Decimal to Binary Conversion
Repeatedly divide by 2 and record remainders, then read remainders from bottom to top.
Hexadecimal Conversion
Each hexadecimal digit represents 4 binary digits (bits).
- Convert to binary: multiply by 4-bit groups
- Convert from binary: group bits into sets of 4
Octal Conversion
Each octal digit represents 3 binary digits (bits).
- Convert to binary: multiply by 3-bit groups
- Convert from binary: group bits into sets of 3
Frequently Asked Questions
Why do programmers prefer hex over binary?
Hex is more compact and readable. One hex digit represents 4 binary digits, so FF is much easier to read than 11111111.

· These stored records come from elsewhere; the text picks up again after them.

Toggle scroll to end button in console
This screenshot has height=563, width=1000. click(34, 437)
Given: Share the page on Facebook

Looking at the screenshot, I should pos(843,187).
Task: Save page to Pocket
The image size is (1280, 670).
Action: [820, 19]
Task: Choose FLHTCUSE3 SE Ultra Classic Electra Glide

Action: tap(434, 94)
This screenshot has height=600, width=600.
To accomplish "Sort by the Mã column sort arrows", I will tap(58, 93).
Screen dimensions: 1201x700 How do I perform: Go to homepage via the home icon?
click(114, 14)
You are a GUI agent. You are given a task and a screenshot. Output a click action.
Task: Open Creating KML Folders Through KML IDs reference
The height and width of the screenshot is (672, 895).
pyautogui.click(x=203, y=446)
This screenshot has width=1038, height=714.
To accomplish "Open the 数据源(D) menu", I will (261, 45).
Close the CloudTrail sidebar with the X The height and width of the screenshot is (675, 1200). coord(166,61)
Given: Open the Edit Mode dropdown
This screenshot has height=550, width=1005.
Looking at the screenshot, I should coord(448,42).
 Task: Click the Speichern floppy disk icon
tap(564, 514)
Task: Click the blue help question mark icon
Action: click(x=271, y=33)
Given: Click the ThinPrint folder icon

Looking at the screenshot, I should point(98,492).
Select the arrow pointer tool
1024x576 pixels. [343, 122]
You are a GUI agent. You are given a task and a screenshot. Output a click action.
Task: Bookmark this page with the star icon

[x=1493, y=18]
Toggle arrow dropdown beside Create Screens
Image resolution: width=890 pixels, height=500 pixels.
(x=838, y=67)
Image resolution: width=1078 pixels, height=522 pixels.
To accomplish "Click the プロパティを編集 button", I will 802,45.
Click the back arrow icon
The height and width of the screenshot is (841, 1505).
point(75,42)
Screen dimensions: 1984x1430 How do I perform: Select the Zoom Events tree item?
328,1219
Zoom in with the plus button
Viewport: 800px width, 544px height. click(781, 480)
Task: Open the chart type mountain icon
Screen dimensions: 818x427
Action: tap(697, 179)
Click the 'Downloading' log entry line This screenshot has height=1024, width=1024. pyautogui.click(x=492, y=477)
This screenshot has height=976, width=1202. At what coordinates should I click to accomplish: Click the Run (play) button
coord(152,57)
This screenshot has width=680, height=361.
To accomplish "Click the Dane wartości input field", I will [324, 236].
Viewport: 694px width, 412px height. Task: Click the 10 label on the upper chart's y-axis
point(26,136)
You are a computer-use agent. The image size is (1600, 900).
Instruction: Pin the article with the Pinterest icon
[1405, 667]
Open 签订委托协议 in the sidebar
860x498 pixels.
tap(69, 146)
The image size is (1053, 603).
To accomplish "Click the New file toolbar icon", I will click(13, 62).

What's the difference between hex and decimal?
Decimal is base-10 (digits 0-9) which humans use daily. Hex is base-16 (digits 0-9, A-F) which aligns perfectly with binary and is used in computing.
How many hex digits are in a byte?
A byte is 8 bits, which equals exactly 2 hex digits (since each hex digit = 4 bits).
What is the largest value in 32-bit hex?
FFFFFFFF = 4,294,967,295 (unsigned) or -1 (signed two's complement).
Can I use lowercase letters in hex?
Yes. a3f and A3F represent the same value. Uppercase is more common in programming.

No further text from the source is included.